• _Tarefa escrita A_: Imprima sem qualquer alteração a parte do trecho citado que começa nas palavras "Diante das Big" e termina após "lógica do compadrio.".

• _Trecho citado_:
- - -

Diante das Big Five – ou do punhado de famílias que comandam a mídia brasileira -, o leitor pode enxergar a existência de um oligopólio, isto é, o domínio de um mercado por uns poucos players. O livro de Bagdikian permite pensar que os conglomerados trabalham de forma associada e coordenada, e operam para impor um monopólio ao mesmo tempo sedutor e perverso. Quem não se rende ao Padrão Globo de Qualidade, por exemplo? Quem não reconhece a importância da profissionalização das redações ou a necessidade de disponibilizar sinais de áudio e vídeo com nitidez e estabilidade? Para o autor, temos um monopólio quando um dos grupos determina os contornos de um mercado, definindo preços, condições de oferta ou regras de funcionamento. Os conglomerados fazem isso e atuam na lógica do compadrio.

O leitor vai notar que Bagdikian é um implacável analista de mídia que não perde a elegância e o equilíbrio. Suas leituras sobre a realidade estadunidense e sobre o ecossistema midiático não são meramente impressionistas. O autor lastreia o diagnóstico com dados nem sempre legíveis pelo grande público. Critica as ofensivas militares do seu país e as coberturas condescendentes, denuncia as manipulações resultantes das parcerias entre governos e mídia, e alerta para certas renúncias jornalísticas em episódios estratégicos, como o 11 de setembro de 2001. O autor lamenta as oportunidades perdidas nos momentos em que a mídia entregou os pontos, não se colocando como uma voz dissonante e, portanto, fiscalizadora dos demais poderes.

Ben Bagdikian é um observador privilegiado da mídia, mas, sobretudo, um repórter, pelo que se colhe de seu texto fluido, direto, recheado de informações e de inadiável compromisso com o presente. Esta característica poderia condenar seu livro a ser perecível e datado, e não é o que temos nas páginas a seguir.

É verdade que a visão do autor é limitada quando o assunto é internet. Ele até reserva um capítulo para tratar disso e fareja desdobramentos desagradáveis para a privacidade, por exemplo. Mas em 2004, quando reescrevia The Monopoly Media, a Google estava abrindo seu capital em bolsa e o Facebook tinha poucos meses de funcionamento. Twitter e YouTube só surgiriam nos anos seguintes. Nessa época, o império das redes sociais, a adesão generalizada a estratégias de auto-exposição pública, a conformação de bolhas sociais, a intensificação da polarização política e a explosão dos discursos de ódio não estavam no radar de ninguém. Notícias falsas e pós-verdade também. Se Bagdikian tivesse os algoritmos preditivos que algumas dessas gigantes da internet têm hoje, poderia arriscar a detalhar mais os cenários, mas não era o caso.

O leitor perceberá, no entanto, que os alertas feitos anteriormente valem para hoje e para o futuro próximo, já que os conglomerados de tecnologia seguem a mesma cartilhas dos grupos de mídia convencional. Repetem a lógica da concentração de mercado, a propriedade cruzada, a integração vertical, o domínio da infraestrutura ao mesmo tempo em que ofertam conteúdo, muitas vezes esmagando concorrentes ou simplesmente comprando suas operações.

- - -

• _Tarefa escrita B_: Exiba, sem modificações, apenas as linhas dos registros que vão desde a que contém "coordinates (1195, 934)." até a que contém "What do you see at coordinates (1214, 446)", incluindo ambas.

- - -

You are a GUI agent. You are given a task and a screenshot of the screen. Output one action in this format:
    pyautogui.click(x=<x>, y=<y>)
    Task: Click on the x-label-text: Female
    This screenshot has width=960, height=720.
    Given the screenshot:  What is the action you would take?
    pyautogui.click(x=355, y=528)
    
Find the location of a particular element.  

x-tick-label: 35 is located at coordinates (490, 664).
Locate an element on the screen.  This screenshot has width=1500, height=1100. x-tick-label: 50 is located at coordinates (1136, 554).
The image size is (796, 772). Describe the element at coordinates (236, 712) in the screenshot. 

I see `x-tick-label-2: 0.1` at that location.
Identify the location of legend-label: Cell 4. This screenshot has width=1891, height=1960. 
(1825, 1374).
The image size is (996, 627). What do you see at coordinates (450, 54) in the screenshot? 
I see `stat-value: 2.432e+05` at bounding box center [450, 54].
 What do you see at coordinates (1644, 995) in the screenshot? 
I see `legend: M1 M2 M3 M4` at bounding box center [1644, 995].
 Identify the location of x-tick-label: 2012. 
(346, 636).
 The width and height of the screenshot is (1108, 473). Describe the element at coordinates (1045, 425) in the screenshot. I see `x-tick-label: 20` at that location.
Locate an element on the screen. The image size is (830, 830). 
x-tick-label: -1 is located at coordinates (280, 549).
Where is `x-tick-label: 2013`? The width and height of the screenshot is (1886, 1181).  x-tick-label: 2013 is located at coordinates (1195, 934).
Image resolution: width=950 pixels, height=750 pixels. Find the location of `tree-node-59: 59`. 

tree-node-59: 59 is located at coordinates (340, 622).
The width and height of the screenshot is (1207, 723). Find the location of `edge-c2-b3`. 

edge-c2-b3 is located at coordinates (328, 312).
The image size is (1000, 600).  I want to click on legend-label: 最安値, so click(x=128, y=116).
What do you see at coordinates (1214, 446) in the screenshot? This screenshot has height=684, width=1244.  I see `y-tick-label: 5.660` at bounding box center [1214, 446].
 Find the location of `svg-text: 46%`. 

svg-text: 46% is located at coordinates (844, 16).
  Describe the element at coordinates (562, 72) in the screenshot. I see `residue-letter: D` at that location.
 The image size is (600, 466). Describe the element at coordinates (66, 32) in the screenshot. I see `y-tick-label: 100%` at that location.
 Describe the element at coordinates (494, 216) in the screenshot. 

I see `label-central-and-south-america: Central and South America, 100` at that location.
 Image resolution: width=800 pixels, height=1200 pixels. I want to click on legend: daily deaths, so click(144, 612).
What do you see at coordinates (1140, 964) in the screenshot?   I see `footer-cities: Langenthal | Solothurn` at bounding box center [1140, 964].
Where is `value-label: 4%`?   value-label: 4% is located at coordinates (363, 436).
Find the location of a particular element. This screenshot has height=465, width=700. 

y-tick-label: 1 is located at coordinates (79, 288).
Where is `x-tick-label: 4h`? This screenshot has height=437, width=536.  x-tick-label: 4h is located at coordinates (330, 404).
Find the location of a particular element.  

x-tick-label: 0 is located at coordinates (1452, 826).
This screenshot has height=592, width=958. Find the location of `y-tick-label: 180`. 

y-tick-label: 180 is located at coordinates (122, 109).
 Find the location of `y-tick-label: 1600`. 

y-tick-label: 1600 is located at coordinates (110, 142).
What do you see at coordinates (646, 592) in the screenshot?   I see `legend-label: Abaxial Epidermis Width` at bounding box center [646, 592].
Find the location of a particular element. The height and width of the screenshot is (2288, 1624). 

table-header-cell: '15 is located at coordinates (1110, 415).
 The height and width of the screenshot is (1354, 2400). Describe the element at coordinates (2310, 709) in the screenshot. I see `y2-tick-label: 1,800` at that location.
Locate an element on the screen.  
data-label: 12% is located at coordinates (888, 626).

- - -

• _Resposta da tarefa A_:
Diante das Big Five – ou do punhado de famílias que comandam a mídia brasileira -, o leitor pode enxergar a existência de um oligopólio, isto é, o domínio de um mercado por uns poucos players. O livro de Bagdikian permite pensar que os conglomerados trabalham de forma associada e coordenada, e operam para impor um monopólio ao mesmo tempo sedutor e perverso. Quem não se rende ao Padrão Globo de Qualidade, por exemplo? Quem não reconhece a importância da profissionalização das redações ou a necessidade de disponibilizar sinais de áudio e vídeo com nitidez e estabilidade? Para o autor, temos um monopólio quando um dos grupos determina os contornos de um mercado, definindo preços, condições de oferta ou regras de funcionamento. Os conglomerados fazem isso e atuam na lógica do compadrio.

• _Resposta da tarefa B_:
Where is `x-tick-label: 2013`? The width and height of the screenshot is (1886, 1181).  x-tick-label: 2013 is located at coordinates (1195, 934).
Image resolution: width=950 pixels, height=750 pixels. Find the location of `tree-node-59: 59`. 

tree-node-59: 59 is located at coordinates (340, 622).
The width and height of the screenshot is (1207, 723). Find the location of `edge-c2-b3`. 

edge-c2-b3 is located at coordinates (328, 312).
The image size is (1000, 600).  I want to click on legend-label: 最安値, so click(x=128, y=116).
What do you see at coordinates (1214, 446) in the screenshot? This screenshot has height=684, width=1244.  I see `y-tick-label: 5.660` at bounding box center [1214, 446].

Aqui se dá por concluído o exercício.